Closed jhihn closed 5 years ago
@jhihn This means your checkpoint file got corrupted. Delete the latest version (i.e. the one with the largest global_step number) and try again and it should work.
That's not really an acceptable fix. It happens regularly. There is no reason for it to happen. I think there's a problem with TF, or it's checksumming. It's not a 1-off thing. It "got corrupted" -- I question if that is true.
Perhaps there is a way to validate the file? Just because checksums differ does not mean it is "corrupt"? How do I know it was not generated as corrupt to begin with? Why is this check included? Can we further isolate the corruption?
I've read the other DataLossError threads and they all get closed because of inactivity. I think there's a problem in TF that's not getting fixed.
@jhihn: Have you considered the possibility that there could be a problem with the disk in use?
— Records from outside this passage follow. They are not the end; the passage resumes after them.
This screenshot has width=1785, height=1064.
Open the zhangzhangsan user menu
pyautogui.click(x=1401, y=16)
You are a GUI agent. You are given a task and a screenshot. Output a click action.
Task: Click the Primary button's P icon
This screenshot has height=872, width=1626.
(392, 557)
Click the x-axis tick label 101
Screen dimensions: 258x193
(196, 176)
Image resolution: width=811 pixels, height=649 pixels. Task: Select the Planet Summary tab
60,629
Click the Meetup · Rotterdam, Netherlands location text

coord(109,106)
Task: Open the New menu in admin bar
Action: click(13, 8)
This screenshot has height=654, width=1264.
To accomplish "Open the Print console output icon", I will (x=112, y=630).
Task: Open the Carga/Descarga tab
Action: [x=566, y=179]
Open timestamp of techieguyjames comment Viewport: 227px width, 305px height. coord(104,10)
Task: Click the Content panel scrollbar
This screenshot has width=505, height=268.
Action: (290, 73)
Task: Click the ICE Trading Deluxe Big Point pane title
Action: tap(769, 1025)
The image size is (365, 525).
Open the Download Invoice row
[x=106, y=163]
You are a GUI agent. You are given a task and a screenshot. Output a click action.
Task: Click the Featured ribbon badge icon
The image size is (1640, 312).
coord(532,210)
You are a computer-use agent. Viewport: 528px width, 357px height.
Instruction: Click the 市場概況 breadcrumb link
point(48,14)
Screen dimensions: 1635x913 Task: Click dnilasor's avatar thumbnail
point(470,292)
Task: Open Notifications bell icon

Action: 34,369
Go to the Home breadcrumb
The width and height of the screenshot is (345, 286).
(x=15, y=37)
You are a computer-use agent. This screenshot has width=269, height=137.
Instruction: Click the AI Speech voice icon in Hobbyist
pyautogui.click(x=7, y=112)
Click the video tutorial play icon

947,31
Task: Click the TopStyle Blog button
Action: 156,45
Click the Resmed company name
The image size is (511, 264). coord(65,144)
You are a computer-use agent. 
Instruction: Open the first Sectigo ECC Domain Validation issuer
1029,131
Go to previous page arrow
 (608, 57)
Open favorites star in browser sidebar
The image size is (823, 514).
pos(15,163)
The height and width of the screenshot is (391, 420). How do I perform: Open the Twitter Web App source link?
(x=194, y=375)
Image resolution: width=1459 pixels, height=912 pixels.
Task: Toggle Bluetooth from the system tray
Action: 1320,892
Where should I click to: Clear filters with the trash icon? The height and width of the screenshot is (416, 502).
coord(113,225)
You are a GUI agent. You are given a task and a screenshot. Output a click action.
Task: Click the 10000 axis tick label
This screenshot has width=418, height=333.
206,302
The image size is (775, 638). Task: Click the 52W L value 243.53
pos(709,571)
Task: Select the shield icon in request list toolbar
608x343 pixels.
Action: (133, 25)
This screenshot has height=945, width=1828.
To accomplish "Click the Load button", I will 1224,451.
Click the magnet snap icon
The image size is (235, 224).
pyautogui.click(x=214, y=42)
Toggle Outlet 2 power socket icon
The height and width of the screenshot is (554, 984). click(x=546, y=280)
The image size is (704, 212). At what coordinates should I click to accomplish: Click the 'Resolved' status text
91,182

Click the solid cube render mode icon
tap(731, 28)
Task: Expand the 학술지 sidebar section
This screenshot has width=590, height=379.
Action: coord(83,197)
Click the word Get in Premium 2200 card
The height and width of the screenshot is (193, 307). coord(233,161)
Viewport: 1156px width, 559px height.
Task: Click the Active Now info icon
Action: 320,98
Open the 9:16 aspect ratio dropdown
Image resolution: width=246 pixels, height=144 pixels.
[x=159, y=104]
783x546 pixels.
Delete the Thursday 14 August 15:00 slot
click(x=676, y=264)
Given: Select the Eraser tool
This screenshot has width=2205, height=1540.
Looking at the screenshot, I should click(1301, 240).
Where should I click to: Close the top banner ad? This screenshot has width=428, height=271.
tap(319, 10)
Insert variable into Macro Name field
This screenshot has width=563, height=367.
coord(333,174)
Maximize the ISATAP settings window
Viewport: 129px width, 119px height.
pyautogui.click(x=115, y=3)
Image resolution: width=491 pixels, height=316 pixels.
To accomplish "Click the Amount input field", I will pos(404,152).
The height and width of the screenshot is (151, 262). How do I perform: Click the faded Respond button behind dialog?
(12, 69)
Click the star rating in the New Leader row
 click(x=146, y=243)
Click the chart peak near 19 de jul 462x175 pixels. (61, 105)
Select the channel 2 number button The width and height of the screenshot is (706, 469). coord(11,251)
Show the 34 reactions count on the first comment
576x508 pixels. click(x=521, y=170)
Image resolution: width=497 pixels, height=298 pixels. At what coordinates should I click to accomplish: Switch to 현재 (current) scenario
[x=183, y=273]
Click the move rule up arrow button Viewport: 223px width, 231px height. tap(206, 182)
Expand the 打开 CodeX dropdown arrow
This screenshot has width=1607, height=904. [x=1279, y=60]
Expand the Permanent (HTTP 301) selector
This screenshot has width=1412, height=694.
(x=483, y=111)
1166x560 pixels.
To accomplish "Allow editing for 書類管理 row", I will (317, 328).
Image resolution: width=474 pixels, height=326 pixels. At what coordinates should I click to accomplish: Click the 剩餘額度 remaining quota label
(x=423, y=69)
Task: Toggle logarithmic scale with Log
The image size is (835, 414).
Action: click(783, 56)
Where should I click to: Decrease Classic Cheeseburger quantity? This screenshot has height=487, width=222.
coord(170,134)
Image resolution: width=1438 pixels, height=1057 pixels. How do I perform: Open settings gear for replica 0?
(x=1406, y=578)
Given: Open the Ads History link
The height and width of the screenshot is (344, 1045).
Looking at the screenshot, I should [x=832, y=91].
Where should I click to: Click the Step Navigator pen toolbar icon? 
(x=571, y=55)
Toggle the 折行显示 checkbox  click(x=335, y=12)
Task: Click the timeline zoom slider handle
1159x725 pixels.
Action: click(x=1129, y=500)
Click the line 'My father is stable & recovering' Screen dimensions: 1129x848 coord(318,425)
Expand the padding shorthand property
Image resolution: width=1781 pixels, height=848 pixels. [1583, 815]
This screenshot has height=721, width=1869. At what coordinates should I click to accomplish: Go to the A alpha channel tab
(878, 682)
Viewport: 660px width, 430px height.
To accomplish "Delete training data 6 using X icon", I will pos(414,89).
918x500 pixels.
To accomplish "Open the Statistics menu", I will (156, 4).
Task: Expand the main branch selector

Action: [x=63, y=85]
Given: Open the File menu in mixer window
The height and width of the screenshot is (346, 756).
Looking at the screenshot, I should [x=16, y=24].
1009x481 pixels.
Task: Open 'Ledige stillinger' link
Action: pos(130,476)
TensorFlow checkpoint files contain checksums to guard against accidental modifications of the stored data while being written, stored, or read back from the filesystem. They are used any time a TensorFlow program anywhere reads back a model weight from a checkpoint file, which means the code to compute and validate checksums is widely tested in practice.
In any case, this has nothing to do with TensorFow Hub.
I am an admin for a Tensorflow machine, it has dual 1080 Tis. The primary user is reporting the repeated DataLossErrors. The disk this is happening on is a NVME disk with 596 Gigs free. 4.13.0-43-generic #48~16.04.1-Ubuntu SMP Thu May 17 12:56:46 UTC 2018 x86_64 x86_64 x86_64 GNU/Linux
It can run hours, sometimes days before this happens.
What can you recommend on how to prevent this, to log adequate information, or otherwise deal with this? There is no reason why the "corruption" should be occurring that I know of. All virus scan is disabled, there is only one active user.